The horror that unfolded in Haiti yesterday, when a group of men invaded President Jovenel Moïse’s residence and assassinated him, has again turned the world’s focus on the impoverished nation.
Once again, the people of our Caribbean neighbour must endure a period of turmoil and confusion, looking to the outside world for help.
In the last two decades alone, Haiti has had to deal with the destruction of Tropical Storm Jeanne in 2004 that left 3,006 people dead and thousands homeless, a strong 7.0 earthquake that killed over 250,000 people in 2010 and a subsequent cholera outbreak that killed 10,000 and left one million ill.
For decades, the country has faced political conflict with several coup d’états, kidnappings, foreign military intervention and senior officials, including President Jean-Bertrand Aristide, going into exile.

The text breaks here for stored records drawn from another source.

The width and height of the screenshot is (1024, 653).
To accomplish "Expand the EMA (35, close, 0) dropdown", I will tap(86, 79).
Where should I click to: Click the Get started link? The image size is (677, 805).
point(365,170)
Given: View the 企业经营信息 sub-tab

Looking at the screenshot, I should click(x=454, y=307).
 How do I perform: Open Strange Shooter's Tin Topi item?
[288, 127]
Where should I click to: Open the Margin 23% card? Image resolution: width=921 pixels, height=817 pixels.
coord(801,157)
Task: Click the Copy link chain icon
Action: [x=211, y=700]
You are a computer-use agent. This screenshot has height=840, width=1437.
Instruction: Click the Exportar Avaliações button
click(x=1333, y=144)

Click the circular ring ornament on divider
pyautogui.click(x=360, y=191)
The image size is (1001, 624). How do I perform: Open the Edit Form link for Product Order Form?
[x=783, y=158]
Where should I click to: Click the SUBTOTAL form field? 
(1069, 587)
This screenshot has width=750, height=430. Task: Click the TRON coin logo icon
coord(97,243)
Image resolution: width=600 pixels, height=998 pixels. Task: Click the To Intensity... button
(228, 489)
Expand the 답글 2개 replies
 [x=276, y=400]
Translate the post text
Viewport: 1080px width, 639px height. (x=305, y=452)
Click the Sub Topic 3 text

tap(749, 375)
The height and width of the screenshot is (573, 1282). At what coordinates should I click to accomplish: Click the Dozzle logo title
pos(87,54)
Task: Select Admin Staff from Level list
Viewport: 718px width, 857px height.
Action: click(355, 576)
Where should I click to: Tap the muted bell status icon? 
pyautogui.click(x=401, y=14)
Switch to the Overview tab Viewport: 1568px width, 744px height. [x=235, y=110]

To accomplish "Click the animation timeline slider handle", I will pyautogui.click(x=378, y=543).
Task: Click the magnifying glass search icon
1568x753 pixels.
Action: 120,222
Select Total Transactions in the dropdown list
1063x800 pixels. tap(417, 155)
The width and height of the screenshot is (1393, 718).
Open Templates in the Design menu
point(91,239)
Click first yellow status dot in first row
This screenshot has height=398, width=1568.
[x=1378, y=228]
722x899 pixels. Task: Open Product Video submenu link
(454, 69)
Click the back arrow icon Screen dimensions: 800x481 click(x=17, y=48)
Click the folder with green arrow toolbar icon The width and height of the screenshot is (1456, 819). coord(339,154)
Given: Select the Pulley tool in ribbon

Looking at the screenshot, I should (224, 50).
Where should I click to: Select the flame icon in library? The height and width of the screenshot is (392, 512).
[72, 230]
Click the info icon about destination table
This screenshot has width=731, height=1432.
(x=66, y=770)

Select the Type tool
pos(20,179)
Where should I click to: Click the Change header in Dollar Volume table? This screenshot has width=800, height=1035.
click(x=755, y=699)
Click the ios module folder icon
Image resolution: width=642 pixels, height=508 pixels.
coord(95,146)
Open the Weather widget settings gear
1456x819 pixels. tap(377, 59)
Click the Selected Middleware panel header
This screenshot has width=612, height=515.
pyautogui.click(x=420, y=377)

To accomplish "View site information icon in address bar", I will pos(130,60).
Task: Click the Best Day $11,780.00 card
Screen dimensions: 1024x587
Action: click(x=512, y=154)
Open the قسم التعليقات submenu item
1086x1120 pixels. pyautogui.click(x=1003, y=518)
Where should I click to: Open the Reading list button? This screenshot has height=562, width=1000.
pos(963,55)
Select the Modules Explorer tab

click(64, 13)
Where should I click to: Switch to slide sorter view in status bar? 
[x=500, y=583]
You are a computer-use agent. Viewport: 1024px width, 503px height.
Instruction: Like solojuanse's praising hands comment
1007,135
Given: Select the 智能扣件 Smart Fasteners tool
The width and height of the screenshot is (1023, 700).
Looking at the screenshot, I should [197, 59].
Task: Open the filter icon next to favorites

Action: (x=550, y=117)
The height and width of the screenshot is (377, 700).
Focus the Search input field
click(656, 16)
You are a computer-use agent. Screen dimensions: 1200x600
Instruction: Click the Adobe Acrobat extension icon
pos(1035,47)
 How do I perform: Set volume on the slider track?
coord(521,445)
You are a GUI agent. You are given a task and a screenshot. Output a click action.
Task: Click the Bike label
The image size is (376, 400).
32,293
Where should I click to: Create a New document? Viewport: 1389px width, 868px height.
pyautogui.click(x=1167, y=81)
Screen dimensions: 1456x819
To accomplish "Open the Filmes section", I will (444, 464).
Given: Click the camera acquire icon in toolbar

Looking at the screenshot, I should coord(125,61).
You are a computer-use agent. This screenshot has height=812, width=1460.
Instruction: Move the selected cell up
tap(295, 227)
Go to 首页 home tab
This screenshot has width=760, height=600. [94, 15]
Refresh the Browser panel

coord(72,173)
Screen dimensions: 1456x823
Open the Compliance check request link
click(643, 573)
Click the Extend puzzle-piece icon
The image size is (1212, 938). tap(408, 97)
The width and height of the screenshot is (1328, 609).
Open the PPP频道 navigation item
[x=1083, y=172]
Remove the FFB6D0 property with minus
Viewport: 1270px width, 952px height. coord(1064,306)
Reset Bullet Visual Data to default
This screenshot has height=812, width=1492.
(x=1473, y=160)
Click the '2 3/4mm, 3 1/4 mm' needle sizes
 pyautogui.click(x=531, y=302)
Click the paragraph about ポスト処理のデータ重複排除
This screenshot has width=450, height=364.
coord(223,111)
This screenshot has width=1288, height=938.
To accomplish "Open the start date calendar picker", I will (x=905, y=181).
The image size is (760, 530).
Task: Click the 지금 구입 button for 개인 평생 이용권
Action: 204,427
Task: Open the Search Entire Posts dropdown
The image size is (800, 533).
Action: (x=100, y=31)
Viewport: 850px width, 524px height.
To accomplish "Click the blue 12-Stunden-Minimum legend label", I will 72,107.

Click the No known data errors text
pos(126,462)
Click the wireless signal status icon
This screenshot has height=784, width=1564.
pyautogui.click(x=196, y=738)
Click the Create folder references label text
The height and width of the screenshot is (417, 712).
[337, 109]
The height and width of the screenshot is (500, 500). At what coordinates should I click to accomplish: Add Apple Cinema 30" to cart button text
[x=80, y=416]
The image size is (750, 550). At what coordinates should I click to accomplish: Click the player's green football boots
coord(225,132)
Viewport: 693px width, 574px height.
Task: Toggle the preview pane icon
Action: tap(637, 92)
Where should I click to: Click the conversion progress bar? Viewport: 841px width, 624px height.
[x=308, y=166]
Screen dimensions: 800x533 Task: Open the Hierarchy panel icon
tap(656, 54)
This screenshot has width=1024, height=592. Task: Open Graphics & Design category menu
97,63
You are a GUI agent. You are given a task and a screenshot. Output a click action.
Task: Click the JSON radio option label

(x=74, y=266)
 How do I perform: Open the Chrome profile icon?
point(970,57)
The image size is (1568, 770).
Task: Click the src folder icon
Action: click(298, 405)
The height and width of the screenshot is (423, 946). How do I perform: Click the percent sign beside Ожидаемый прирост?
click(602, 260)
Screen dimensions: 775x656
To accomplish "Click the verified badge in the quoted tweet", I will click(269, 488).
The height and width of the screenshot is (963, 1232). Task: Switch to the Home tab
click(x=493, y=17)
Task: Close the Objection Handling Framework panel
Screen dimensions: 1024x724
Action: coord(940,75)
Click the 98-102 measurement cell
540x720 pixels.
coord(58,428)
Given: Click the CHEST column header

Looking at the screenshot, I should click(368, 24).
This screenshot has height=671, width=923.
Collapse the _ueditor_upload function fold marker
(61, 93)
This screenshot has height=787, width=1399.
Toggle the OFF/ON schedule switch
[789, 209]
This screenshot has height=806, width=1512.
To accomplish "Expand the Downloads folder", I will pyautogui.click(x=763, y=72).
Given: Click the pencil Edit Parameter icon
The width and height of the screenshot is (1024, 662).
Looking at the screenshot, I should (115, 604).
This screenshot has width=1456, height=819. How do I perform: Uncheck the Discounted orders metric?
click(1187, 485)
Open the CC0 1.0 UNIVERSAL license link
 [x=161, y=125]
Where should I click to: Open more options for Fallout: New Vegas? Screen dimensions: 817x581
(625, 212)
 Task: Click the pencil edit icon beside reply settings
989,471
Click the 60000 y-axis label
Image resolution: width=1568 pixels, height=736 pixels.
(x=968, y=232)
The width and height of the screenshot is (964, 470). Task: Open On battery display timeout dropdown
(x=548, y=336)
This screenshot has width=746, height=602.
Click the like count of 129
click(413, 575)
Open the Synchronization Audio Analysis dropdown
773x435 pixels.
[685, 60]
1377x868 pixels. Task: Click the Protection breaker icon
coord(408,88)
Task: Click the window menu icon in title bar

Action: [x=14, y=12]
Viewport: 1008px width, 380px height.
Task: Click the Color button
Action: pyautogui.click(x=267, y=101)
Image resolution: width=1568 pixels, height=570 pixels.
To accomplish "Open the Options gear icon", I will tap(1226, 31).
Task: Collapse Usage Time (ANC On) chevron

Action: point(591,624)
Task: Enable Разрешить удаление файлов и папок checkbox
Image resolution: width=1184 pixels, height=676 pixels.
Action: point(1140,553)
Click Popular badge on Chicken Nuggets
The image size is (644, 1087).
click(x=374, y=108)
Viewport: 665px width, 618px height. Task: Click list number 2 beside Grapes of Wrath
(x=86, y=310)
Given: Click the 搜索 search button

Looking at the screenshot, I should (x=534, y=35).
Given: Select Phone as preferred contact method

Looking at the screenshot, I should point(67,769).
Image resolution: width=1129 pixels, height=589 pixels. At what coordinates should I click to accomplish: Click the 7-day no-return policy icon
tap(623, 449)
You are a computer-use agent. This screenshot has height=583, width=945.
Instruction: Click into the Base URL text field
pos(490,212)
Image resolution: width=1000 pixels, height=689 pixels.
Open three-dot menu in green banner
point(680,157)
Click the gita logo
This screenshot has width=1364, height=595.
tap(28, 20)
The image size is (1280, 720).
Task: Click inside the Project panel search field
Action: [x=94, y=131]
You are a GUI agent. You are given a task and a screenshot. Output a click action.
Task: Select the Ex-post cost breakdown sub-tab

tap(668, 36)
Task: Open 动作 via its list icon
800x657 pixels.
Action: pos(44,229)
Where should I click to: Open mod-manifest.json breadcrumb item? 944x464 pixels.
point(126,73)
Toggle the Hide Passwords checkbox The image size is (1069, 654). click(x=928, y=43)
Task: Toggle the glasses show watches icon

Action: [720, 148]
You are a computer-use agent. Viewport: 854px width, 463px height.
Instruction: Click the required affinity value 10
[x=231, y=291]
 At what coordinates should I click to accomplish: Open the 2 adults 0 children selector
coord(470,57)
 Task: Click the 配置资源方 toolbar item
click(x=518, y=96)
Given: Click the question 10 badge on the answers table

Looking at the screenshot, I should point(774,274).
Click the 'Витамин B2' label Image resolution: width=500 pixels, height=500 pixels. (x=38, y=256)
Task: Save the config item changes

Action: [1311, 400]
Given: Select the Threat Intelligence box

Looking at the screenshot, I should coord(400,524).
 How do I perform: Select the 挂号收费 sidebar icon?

Corruption too, sucked away at its resources over the years while people suffered.
Haiti remains the poorest country in the Western Hemisphere and one of the poorest in the world.
Just two weeks ago, with the country not having received any vaccines to tackle the COVID pandemic, Prime Minister Dr Keith Rowley lamented that we’ve had to say sorry to Haiti yet again.
Surely, the people of the western part of Hispaniola have had far more than their share of woes.
To wake up to the news of more political chaos brought about by Moïse’s assassination and the wounding of his wife by what appears to be trained mercenaries, make us ask again what else needs to be done.
Certainly, it must begin with a strong response from outside in firstly helping Haiti understand what happened, deploying special resources to find the perpetrators and bring them to justice.
If the reports coming out of Haiti are true, those who carried out this heinous act are most likely not Haitian nationals. It also appears that their efforts were well-orchestrated, suggesting they may have already fled the country. In the midst of this bedlam, Haitian authorities simply cannot track them down alone.
Already, the Haitian Ambassador to the US has told CNN Haiti requires international help in this regard.
Finding the perpetrators could bring insight into who was behind this, a question, no doubt, on the minds of over 8 million Haitians. It will also point to what needs to be done to fix Haiti going forward.
Political instability is one sure way of turning away foreign investors and stymying the little opportunities for economic progress Haiti was expecting post-COVID-19.
Few need an explanation on what this means for a people still recovering from the years of tribulation. The world must turn its focus on reducing the suffering the citizens can face ahead.
Caricom, the Organisation of American States and the United Nations must realise that whatever measures they’ve previously employed to lead Haiti out of its deep distress, could all come crashing down without a swift, structured response.
We trust that it will not be long before clear pathways are outlined to help reduce the economic and social pressures likely to arise from this latest blot on the country.
Haiti, yes, we’re once again sorry, but hope that this will be the last time those words have to be said.